‘Sully’ Critical Roundup: Tom Hanks is Very Good, But the Plane Crash is the Star

12:52:00 Unknown 0 Comments

‘Sully’ Critical Roundup: Tom Hanks is Very Good, But the Plane Crash is the Star

Critics also applaud the visual effects and use of IMAX cameras.

“Sully”
Academy Award winner Clint Eastwood’s last film, “American Sniper” (2014), earned six Oscar nominations. He now returns with Tom Hanks as his leading man in “Sully,” a dramatic true story of pilot Chesley Sullenberger, who became a hero after an engine failure forced him to land his plane in the Hudson River, saving all his crew and passengers. The first reviews are in, and while they say the film reflects Eastwood’s solid filmmaking, Hanks always comes out on top.
IndieWire’s Eric Kohn gave the film a B- and noted:

“Clint Eastwood digs behind that astonishing visual, providing a compelling assessment of the eerie moments leading up to it. With Tom Hanks appropriately cast as good-natured Sully, Eastwood delivers an earnest, straightforward look at the way the captain’s professionalism saved the day.

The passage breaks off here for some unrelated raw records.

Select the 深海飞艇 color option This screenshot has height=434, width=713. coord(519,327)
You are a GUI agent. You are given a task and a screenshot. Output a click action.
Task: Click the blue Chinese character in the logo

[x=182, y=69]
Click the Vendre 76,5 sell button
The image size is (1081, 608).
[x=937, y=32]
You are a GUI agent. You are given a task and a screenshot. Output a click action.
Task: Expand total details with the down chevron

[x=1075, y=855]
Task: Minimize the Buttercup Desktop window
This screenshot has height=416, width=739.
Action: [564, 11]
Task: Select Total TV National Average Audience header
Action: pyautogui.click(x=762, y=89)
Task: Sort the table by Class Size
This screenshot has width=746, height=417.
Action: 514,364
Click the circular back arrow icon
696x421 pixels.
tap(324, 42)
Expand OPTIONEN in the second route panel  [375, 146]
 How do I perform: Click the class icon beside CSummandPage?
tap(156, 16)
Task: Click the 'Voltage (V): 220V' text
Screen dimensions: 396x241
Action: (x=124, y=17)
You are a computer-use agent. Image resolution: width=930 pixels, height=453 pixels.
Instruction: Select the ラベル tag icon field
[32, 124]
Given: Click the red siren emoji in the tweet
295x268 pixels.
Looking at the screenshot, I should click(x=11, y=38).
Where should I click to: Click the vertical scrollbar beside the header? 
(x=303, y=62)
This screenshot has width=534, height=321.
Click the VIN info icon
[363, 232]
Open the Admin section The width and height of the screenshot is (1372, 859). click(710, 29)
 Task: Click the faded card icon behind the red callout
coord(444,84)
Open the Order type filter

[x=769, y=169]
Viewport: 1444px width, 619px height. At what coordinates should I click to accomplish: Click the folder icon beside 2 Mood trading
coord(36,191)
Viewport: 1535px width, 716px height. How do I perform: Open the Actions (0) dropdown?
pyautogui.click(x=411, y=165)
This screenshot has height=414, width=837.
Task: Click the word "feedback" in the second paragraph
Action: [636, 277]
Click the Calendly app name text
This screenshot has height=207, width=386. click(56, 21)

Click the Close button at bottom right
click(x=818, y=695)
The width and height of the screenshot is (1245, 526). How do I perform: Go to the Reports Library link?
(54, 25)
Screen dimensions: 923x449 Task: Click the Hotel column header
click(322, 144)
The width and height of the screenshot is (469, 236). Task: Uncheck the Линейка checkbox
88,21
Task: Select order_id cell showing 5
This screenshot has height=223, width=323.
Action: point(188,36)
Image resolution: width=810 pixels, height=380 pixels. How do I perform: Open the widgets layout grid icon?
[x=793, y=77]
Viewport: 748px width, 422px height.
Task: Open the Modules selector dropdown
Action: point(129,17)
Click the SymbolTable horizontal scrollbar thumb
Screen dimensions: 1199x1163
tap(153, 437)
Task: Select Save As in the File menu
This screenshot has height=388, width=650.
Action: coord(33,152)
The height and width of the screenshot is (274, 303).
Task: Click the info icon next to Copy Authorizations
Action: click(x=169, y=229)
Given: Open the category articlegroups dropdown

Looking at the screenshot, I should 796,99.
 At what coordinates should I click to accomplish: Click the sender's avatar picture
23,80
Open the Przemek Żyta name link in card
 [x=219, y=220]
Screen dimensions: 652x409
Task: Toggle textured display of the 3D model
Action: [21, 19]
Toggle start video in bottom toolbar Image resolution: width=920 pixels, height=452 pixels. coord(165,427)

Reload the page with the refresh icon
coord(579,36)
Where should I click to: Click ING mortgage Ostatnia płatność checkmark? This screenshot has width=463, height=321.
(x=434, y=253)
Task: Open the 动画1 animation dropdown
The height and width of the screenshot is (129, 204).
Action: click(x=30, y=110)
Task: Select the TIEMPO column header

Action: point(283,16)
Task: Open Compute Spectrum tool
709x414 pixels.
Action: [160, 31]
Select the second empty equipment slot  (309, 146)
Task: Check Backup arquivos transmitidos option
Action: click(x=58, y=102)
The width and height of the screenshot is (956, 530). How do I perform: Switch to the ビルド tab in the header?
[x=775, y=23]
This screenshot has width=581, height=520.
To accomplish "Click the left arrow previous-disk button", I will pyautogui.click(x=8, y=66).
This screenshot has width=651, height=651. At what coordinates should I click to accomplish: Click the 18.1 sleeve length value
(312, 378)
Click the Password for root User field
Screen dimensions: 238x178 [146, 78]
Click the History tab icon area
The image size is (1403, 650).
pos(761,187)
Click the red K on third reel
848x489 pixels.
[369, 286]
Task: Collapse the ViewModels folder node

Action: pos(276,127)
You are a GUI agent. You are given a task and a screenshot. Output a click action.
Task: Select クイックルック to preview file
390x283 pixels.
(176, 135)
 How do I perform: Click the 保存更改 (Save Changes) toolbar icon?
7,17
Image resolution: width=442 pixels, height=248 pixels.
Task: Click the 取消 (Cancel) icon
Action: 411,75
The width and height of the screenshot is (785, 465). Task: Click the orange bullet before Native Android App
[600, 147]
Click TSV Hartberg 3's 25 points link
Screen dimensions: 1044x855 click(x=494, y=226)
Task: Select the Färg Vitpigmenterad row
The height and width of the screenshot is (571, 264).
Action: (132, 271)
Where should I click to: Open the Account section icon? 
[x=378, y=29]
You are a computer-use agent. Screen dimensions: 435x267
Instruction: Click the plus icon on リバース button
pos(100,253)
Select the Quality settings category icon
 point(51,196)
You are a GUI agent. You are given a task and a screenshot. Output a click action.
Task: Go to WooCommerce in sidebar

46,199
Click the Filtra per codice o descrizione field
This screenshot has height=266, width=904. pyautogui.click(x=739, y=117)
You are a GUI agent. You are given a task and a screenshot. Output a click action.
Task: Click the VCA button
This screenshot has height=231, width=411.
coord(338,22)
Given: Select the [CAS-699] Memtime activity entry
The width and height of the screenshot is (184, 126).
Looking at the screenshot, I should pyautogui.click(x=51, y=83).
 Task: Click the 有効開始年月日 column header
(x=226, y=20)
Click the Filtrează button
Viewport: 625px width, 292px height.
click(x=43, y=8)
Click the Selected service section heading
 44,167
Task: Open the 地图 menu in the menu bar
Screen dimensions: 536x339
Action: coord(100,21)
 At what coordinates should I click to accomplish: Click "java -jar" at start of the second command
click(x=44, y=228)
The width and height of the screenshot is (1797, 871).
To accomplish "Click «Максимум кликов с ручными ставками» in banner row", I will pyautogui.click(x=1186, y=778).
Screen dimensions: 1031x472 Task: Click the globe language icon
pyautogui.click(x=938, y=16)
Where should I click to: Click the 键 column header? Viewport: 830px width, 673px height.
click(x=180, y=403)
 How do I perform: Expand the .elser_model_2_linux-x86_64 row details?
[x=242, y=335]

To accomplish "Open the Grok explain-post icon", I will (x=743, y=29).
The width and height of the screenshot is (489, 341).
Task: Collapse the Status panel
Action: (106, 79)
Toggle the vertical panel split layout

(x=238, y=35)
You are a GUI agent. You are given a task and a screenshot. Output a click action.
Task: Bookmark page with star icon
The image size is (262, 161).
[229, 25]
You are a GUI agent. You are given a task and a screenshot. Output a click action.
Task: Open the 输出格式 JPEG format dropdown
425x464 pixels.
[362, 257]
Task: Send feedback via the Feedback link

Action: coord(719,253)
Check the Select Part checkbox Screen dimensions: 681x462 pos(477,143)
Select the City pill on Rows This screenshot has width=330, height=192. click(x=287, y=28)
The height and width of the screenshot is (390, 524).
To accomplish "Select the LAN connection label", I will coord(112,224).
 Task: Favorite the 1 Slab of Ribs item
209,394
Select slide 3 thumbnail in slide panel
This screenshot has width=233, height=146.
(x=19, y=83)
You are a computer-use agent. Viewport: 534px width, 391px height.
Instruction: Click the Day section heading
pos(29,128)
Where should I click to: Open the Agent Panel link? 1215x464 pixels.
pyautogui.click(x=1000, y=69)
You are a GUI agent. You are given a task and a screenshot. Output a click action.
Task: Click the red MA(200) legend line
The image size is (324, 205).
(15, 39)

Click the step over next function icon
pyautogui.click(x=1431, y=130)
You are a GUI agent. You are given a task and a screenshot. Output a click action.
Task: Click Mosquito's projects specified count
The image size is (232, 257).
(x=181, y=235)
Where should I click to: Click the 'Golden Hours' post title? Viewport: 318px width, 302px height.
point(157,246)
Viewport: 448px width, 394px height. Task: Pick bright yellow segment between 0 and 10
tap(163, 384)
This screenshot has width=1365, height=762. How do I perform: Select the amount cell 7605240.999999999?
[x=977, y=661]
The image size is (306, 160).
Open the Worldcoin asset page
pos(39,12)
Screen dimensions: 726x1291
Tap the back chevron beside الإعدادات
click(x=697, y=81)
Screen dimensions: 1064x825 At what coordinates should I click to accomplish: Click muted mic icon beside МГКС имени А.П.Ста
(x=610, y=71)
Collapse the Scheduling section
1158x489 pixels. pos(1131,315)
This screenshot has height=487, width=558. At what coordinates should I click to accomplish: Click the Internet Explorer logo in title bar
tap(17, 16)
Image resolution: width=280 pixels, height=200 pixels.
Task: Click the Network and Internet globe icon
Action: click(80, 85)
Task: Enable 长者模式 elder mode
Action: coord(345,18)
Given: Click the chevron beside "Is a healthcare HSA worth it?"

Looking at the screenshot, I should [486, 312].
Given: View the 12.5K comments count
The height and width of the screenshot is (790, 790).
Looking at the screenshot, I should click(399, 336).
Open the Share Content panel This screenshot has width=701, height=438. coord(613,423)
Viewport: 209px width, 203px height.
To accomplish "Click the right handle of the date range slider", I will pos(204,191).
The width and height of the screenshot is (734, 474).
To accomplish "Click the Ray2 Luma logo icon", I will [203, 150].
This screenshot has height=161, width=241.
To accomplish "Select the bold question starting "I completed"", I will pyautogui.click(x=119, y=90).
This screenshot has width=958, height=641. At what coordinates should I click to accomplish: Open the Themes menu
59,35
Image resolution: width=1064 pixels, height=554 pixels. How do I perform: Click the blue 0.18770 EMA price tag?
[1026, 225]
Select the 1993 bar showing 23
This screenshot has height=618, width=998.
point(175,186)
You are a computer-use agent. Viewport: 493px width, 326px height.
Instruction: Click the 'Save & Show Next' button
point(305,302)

But while that aspect of the movie hits more than a few obvious notes, the crash is the real star of the show.”
Peter Debruge of Variety applauded Hanks’ performance:
“‘Sully’ offers a rare example of a movie inspired by good news — the best news, as one character points out, that New York has heard in a long time, ‘especially with an airplane in it’… This is Hanks’ show, and he delivers a typically strong performance, quickly allowing us to forget that we’re watching an actor. With his snowy white hair and mustache to match, Hanks conveys a man confident in his abilities, yet humble in his actions, which could also be said of Eastwood as a director.”
The Hollywood Reporter’s Todd McCarthy called the drama an “elegant and eloquent docudrama,” adding:
“When you get right down to it, there’s not a whole lot of story in Komarnicki’s screenplay, only a central incident that can be examined from multiple perspectives and a main character whose core values are put to the test and found valid … Hanks confidently carries the film as a man of undoubted decency and judgment who is nonetheless made to question, however incorrectly and briefly, actions prudently made under conditions of great stress.”
Alfonso Duralde of The Wrap was a big fan of the visual effects and the use of IMAX cameras:
“Eastwood’s use of IMAX cameras for nearly all of the filming reveals a hidden muscle. Not only does the large format provide the expected visceral oomph to the flight scenes and skyline vistas, but it also imbues even simple, understated images — a darkened close-up of Sully’s worried face, his nighttime jogs through Manhattan to release tension — with a magnified intensity commensurate to the feelings in play. ‘Sully’ in IMAX offers welcome proof that, in the careful hands of a real director, outsized doesn’t have to mean overwrought.”
Giving the film a B, Chris Nashawaty of Entertainment Weekly admired Hanks’ acting abilities:
“It’s an effectively thrilling story of quietly unassuming, can-do American heroism-the kind, sadly, we don’t get to witness much these days…The reason why the movie works at all is Hanks… Hanks, of course, brings a career’s worth of excellence, depth, good will, and trust-me assurance to the story that isn’t necessarily in Todd Komarnicki’s script.”
The Guardian’s Nigel M Smith gave the film three stars out of five and wrote:
“There’s little crass audience manipulation in Eastwood’s depiction of the harrowing plane landing and the surprising investigation that followed – he’s the type of director who just gives it to you plain and simple. The chance to see an IMAX-shot recreation of the shocking landing of US Airways Flight 1549 in the middle of the river is no doubt a big selling point. In that sense, Sully delivers tenfold.”
“Sully” opens in theaters on September 9.